**SUPPLIED ENTRIES:**

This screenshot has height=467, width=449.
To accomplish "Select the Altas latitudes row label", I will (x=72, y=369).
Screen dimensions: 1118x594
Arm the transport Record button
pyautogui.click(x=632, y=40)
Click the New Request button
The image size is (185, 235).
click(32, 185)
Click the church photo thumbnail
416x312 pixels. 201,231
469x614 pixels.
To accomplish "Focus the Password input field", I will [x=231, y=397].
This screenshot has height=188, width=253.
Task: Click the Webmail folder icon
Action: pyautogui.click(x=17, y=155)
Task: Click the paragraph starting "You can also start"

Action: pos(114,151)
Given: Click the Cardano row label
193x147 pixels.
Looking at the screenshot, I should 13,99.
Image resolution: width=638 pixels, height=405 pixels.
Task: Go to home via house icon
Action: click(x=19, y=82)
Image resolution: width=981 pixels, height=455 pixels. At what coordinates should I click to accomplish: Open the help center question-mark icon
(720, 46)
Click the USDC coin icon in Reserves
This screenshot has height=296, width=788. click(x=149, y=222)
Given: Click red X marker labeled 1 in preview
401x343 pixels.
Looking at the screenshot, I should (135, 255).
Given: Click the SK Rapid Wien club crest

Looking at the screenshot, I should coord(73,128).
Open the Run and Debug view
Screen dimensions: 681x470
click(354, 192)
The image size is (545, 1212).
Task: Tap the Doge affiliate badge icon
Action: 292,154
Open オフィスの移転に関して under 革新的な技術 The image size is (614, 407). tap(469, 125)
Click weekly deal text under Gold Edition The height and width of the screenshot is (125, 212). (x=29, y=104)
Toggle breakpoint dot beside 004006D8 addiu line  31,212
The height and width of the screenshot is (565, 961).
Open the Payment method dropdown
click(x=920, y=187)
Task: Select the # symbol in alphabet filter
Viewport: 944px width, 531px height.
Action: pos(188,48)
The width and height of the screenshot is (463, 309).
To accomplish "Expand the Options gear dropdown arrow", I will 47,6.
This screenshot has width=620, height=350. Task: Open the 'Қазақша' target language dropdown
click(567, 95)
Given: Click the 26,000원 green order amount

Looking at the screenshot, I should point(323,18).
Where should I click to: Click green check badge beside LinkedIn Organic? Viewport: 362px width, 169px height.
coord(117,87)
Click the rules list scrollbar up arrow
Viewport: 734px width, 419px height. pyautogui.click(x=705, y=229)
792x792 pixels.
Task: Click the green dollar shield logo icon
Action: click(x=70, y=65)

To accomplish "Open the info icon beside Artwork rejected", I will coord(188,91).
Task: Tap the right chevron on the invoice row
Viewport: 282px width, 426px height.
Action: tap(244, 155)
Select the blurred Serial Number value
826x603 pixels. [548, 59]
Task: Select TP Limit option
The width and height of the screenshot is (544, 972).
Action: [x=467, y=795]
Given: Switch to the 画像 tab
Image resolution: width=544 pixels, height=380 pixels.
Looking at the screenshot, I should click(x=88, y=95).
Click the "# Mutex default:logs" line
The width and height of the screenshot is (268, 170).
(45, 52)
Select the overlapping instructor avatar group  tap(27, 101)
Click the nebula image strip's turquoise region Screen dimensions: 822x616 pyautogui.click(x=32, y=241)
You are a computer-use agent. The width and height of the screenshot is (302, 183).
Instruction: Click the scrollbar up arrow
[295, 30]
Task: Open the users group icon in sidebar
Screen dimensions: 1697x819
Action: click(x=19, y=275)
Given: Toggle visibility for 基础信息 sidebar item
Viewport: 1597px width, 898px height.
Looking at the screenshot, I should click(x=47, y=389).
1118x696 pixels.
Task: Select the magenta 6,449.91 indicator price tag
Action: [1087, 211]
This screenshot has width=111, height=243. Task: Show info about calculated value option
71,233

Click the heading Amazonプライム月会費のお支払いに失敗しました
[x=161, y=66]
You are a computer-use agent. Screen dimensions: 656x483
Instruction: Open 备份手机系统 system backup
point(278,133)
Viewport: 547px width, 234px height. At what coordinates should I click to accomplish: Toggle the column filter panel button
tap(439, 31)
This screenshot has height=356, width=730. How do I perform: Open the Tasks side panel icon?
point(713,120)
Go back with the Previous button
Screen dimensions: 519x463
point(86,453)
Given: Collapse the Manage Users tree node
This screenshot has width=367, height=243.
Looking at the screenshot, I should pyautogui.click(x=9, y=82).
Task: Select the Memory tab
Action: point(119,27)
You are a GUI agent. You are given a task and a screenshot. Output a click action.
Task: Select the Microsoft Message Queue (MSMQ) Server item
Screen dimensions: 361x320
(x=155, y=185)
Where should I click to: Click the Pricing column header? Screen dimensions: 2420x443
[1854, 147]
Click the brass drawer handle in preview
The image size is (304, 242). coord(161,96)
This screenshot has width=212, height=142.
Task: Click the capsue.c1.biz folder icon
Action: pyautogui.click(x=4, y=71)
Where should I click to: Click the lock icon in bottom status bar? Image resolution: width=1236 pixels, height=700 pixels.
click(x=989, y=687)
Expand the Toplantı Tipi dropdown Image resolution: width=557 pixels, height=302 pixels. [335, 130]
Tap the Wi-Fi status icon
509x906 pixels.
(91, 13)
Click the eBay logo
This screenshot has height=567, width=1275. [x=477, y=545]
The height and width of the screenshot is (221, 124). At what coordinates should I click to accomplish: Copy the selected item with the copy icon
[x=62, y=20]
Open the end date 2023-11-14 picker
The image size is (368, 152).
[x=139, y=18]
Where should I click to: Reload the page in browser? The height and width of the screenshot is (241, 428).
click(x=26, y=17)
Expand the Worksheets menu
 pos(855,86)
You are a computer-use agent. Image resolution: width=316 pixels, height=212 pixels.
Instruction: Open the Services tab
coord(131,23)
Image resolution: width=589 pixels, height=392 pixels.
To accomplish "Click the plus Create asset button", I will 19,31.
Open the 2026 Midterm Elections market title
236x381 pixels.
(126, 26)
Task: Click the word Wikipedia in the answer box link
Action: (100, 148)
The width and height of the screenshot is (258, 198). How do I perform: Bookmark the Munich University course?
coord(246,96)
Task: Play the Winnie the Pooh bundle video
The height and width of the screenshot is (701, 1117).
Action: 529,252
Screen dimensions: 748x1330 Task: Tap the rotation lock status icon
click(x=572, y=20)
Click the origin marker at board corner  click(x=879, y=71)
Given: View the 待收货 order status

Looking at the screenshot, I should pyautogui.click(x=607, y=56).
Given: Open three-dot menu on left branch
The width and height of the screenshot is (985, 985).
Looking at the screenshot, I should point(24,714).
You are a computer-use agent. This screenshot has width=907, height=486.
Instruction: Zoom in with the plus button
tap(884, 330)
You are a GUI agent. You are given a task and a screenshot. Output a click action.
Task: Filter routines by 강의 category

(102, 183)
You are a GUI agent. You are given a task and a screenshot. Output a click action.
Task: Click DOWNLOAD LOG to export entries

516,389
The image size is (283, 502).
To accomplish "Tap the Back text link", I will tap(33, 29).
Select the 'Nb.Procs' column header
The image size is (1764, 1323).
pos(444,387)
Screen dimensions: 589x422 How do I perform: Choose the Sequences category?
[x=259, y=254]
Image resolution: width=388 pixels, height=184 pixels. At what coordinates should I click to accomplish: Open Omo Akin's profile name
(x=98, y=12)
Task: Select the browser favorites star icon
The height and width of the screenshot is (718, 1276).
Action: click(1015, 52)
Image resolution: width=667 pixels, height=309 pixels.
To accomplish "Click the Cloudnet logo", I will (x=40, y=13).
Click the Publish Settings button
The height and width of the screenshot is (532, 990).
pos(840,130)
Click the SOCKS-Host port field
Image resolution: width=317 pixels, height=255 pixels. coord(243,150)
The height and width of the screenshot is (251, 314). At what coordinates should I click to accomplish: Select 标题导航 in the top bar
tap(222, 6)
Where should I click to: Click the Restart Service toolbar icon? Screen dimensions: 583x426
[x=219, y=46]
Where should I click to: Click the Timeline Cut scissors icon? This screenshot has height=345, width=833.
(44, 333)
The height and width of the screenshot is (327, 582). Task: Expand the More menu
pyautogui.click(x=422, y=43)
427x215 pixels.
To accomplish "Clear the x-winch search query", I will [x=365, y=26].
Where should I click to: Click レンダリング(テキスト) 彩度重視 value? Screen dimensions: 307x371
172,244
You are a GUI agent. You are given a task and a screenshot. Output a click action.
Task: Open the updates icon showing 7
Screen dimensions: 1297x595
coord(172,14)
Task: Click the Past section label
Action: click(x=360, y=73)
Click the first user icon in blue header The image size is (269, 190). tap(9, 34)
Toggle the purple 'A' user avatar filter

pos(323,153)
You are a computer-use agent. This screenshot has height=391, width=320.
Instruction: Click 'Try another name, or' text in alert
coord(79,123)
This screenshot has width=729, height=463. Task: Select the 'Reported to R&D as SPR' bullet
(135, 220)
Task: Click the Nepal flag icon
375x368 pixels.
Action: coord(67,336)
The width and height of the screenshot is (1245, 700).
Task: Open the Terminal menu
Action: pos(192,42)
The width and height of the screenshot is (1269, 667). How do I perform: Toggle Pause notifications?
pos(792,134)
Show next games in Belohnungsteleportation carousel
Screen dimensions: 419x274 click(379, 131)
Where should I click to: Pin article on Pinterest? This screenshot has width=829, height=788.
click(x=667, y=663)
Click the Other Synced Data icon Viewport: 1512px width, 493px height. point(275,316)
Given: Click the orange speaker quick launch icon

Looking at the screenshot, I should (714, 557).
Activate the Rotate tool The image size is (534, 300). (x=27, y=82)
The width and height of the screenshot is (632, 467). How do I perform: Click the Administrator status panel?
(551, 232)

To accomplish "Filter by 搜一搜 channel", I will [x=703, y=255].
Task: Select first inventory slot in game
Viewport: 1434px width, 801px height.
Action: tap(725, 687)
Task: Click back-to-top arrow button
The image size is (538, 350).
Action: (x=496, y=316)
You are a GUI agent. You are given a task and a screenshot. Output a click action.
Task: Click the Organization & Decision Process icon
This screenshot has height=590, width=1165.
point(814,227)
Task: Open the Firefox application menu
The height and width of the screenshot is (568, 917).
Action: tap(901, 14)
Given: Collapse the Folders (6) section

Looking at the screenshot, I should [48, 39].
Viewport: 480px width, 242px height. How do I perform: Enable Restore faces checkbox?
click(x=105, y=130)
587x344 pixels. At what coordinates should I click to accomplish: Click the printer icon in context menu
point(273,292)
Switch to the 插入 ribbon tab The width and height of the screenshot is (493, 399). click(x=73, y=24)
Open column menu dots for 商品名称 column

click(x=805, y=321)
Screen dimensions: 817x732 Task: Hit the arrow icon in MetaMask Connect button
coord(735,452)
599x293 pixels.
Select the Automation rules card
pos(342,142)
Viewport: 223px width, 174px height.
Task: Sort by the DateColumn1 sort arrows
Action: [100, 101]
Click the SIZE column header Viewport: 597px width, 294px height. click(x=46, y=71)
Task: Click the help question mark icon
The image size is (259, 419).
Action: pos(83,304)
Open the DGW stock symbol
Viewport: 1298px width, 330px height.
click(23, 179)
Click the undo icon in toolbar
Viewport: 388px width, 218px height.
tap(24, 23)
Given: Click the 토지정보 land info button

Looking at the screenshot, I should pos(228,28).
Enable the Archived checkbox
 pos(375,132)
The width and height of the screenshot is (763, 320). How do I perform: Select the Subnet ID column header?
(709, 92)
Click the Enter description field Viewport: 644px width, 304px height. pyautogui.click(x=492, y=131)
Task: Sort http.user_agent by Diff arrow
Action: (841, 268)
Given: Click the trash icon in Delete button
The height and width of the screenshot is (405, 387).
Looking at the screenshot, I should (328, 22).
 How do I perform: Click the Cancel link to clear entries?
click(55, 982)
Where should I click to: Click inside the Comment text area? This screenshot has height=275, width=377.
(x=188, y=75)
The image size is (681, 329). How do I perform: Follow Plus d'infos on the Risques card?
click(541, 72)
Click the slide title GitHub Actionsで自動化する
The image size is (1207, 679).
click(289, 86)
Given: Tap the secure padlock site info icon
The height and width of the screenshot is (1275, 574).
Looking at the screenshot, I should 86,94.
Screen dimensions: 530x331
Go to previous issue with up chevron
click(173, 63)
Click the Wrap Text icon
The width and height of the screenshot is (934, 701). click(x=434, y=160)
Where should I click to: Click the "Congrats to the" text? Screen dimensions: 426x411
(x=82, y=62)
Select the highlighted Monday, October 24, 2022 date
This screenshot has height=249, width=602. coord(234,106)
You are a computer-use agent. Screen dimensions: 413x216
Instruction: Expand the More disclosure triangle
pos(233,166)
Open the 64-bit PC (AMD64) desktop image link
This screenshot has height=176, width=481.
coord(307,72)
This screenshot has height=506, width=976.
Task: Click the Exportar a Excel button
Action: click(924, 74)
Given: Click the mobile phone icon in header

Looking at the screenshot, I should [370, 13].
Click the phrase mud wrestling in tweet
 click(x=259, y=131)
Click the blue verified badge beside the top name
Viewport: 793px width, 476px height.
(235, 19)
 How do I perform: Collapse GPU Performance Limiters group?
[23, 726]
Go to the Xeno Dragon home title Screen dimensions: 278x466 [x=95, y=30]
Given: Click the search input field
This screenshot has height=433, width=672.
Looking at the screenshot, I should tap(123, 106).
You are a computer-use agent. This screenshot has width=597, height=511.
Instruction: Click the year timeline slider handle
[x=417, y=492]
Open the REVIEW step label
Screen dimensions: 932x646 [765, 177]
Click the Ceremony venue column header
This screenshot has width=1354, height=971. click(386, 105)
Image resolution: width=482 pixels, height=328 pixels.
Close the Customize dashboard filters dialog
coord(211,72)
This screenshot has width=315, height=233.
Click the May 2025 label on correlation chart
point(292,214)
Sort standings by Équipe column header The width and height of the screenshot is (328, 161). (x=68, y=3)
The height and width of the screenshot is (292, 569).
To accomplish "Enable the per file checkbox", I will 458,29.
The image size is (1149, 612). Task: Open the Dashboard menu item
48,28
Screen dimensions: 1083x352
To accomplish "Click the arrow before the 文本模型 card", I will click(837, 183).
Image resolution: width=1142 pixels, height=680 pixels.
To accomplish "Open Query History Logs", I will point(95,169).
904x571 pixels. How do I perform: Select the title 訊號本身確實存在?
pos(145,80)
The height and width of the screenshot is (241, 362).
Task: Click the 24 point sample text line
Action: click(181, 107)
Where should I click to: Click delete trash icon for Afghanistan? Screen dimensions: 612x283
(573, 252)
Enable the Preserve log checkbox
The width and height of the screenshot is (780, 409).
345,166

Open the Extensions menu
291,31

**DIRECTIONS:** Please give the number of lines above that hold the word "computer", and only that number.

**TASK OUTPUT:** 7